Some institutions bring in shelter dogs, while others enable patients to bring their own dogs with them into rehabilitation. Caring for an animal improves emotions of purpose and responsibility, and having dogs around improves the moods of staff workers, making the experience more enjoyable for everyone involved. Dogs can also evoke pleasant memories for patients of a childhood pet or a child’s wish to get a pet, and everyone can appreciate the unconditional affection that dogs provide. A dog does not judge and will readily offer affection to everyone, regardless of their addiction history, and spending time with a dog provides sufferers something to look forward to while also helping to alleviate loneliness.
Equine refers to horses and the members of the horse family, and equine therapy is the therapeutic use of horses. There are numerous forms of equine-assisted therapy, each with its own set of techniques and aims. Equine-assisted psychotherapy (EAP) focuses on the client’s and their family’s emotional wellness and frequently involves family members. Equine-assisted learning (EAL) teaches people how to regulate their behavioral and emotional reactions by studying the horse’s responses. Because of the horse’s capacity to read and mirror human emotions, this allows clients to improve on communication skills and reflect on their own sentiments and actions. The objective of EAL is to increase self-awareness and social awareness, as well as self-management and personal responsibility. Hippotherapy makes use of the movement of the horse to encourage individuals to achieve physical therapy goals. Therapeutic riding focuses on physical health and self-confidence from learning to ride a horse, and Hippotherapy uses the horse’s movement to encourage patients to achieve physical therapy goals. Hippotherapy is commonly used to treat individuals with impairments such as autism or multiple sclerosis.
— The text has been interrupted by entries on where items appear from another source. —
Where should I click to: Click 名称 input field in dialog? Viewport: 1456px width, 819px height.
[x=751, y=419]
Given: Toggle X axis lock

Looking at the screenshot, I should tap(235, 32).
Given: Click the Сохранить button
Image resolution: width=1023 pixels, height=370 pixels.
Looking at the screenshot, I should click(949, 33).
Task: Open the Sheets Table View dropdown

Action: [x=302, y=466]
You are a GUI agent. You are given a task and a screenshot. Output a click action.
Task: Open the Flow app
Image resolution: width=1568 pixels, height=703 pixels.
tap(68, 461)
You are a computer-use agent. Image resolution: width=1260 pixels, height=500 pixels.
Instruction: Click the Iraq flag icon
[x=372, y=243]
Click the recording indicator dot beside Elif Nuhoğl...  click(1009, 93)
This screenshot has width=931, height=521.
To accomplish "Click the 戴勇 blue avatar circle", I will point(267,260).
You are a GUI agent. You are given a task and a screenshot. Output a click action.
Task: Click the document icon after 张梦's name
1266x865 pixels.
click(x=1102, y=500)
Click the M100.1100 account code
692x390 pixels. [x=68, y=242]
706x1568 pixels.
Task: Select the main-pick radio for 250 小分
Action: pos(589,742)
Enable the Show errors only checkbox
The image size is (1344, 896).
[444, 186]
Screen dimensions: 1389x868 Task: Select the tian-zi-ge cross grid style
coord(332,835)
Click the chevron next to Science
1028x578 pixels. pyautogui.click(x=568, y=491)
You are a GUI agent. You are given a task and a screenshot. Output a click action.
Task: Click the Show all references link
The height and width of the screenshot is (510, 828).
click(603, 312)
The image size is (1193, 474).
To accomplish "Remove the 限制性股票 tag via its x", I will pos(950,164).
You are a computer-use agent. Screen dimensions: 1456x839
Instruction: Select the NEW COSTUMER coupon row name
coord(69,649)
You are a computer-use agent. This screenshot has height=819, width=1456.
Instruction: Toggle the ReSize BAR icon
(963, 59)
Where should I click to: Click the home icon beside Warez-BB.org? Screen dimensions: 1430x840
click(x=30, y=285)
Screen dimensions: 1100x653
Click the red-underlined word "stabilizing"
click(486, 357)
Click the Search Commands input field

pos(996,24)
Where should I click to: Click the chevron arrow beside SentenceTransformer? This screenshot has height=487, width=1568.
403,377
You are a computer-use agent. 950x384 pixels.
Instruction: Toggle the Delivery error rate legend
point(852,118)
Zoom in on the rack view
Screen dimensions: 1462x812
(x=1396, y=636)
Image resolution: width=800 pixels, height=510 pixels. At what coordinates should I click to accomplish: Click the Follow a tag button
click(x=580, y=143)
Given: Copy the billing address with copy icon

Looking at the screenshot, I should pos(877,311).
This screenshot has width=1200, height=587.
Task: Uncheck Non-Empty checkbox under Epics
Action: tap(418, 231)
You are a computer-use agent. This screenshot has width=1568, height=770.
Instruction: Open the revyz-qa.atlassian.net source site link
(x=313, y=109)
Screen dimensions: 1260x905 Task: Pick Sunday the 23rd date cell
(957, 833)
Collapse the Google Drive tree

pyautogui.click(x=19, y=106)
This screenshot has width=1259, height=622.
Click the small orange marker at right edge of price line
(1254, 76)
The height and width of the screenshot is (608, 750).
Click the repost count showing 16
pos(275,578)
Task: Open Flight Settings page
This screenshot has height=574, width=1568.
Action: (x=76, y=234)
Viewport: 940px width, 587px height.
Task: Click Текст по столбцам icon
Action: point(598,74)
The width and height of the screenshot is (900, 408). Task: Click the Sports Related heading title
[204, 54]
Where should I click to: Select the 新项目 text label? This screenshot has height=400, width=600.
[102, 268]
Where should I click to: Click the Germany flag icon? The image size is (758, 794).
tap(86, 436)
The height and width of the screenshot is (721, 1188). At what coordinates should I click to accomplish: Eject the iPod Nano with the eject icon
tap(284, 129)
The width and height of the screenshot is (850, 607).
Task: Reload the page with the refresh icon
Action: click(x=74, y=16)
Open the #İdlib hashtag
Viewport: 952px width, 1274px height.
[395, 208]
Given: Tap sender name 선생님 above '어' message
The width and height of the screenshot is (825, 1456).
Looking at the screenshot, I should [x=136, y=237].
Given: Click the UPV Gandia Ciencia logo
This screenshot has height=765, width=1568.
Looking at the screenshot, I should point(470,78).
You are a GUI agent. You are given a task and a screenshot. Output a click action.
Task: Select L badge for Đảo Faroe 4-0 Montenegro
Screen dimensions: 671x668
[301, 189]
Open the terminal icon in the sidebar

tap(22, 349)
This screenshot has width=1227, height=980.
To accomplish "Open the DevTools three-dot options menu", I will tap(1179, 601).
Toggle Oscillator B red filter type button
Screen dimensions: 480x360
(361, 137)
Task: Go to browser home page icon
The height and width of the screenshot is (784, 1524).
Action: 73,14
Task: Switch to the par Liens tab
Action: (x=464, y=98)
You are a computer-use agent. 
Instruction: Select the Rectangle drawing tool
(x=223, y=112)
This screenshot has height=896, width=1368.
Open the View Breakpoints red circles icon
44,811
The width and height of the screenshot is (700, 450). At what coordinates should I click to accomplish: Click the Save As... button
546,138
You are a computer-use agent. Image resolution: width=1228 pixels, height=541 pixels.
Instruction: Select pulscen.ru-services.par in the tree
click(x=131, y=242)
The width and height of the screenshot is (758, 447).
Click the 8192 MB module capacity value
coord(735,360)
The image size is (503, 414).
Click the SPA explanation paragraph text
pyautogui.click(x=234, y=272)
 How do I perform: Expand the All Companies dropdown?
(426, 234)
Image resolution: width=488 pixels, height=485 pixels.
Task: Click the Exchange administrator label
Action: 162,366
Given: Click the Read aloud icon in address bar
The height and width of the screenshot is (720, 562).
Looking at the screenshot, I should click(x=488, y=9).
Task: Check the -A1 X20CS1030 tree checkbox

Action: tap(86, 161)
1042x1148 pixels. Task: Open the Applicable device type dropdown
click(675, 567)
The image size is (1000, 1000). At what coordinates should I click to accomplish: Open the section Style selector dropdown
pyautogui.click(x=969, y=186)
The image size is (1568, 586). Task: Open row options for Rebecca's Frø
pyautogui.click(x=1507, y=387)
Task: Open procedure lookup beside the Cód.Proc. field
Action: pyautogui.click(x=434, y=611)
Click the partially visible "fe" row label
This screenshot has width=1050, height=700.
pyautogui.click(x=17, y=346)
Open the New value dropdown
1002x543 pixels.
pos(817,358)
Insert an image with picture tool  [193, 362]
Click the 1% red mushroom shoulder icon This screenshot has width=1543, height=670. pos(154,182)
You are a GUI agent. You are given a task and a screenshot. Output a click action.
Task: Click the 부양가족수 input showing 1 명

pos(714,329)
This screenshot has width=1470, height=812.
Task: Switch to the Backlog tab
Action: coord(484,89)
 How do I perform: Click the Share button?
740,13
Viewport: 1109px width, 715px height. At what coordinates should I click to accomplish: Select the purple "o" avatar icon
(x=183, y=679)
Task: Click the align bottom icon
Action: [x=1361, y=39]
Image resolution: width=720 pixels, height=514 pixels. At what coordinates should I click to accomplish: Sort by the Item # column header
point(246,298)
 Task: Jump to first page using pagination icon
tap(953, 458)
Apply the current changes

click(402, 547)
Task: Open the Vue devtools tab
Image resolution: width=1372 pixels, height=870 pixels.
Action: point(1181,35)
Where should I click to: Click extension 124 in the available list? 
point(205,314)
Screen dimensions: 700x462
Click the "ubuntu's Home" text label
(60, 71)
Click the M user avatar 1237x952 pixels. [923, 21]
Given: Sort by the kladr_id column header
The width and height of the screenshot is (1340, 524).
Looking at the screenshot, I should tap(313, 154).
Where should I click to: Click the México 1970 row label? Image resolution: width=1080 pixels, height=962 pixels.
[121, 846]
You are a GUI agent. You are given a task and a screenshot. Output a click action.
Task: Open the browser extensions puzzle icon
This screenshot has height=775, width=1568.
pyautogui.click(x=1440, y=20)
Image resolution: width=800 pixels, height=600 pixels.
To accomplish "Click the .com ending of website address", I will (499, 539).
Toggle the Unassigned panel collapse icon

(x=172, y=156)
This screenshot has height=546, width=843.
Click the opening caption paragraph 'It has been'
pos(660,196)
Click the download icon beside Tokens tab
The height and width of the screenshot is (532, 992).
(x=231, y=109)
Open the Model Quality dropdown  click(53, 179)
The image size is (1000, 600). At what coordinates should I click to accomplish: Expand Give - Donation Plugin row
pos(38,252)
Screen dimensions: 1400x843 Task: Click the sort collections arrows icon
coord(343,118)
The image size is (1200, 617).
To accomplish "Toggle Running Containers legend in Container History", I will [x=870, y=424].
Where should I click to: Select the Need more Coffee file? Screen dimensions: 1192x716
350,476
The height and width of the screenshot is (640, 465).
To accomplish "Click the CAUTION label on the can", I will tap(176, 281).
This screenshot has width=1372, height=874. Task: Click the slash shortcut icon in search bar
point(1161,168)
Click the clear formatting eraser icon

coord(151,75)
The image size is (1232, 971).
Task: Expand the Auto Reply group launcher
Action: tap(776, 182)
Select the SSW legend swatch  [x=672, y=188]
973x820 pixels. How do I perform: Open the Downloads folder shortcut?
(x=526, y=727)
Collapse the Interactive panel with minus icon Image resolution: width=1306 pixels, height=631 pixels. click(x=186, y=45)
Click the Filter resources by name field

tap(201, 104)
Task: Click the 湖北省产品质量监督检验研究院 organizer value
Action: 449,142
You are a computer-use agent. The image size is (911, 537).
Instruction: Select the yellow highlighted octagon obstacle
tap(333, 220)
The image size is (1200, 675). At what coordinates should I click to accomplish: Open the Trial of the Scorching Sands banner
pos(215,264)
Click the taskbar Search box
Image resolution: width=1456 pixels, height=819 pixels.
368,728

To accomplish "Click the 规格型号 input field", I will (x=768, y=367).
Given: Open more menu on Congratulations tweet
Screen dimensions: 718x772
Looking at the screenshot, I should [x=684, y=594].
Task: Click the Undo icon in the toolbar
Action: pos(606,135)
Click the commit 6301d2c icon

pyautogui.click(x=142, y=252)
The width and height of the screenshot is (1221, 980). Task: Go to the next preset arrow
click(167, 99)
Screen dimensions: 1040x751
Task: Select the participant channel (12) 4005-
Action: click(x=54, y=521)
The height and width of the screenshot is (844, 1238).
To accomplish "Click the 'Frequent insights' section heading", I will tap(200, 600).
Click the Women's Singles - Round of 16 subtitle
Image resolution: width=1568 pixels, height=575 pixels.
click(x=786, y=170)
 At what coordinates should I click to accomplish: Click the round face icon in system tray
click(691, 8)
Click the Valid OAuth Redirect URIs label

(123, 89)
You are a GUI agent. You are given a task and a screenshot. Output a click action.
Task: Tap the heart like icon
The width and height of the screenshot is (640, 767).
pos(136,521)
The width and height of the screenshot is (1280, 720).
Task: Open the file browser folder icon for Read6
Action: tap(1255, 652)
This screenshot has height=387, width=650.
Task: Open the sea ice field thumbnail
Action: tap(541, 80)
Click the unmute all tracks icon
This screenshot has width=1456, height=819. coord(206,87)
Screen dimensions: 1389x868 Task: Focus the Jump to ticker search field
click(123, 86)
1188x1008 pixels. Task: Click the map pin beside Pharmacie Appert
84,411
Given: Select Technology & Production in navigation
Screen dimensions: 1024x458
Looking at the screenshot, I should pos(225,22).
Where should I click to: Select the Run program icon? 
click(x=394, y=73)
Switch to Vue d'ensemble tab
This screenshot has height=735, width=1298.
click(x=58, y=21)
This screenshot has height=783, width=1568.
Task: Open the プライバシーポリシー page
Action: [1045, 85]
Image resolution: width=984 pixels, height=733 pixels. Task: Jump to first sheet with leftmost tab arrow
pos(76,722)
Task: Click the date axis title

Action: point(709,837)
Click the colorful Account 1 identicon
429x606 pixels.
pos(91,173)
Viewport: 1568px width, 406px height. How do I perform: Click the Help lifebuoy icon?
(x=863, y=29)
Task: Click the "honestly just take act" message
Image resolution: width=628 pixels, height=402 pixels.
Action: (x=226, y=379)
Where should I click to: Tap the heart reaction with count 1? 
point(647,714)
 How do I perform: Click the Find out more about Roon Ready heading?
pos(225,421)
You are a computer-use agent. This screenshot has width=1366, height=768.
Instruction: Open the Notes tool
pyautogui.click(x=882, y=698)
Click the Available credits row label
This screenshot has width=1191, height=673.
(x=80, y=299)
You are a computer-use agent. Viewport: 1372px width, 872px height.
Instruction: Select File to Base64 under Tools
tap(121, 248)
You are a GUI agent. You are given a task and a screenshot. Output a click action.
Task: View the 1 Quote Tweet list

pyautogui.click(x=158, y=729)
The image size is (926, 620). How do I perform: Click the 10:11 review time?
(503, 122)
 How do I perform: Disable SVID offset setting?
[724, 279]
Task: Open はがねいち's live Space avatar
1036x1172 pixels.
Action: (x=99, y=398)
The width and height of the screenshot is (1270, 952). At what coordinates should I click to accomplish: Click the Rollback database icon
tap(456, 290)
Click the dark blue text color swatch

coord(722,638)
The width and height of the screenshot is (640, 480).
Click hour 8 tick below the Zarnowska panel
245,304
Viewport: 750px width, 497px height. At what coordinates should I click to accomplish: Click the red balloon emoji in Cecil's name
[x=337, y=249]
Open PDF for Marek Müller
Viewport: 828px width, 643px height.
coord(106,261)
Horseback riding is not the only component in equine-assisted therapy, but it may be included. Patients may be required to groom, feed, and clean up after the horse. This offers recovering addicts a sense of responsibility by allowing them to care for another live thing. Horses are huge, strong, and often intimidating animals, and it can take time for them to trust the people around them. Bonding with a horse might help the addict in developing trust and communication skills with the animal. Because horses are frequently nervous, having emotional outbursts around the animal is not acceptable. This teaches patients how to control their impulses, regulate their emotions, and create limits.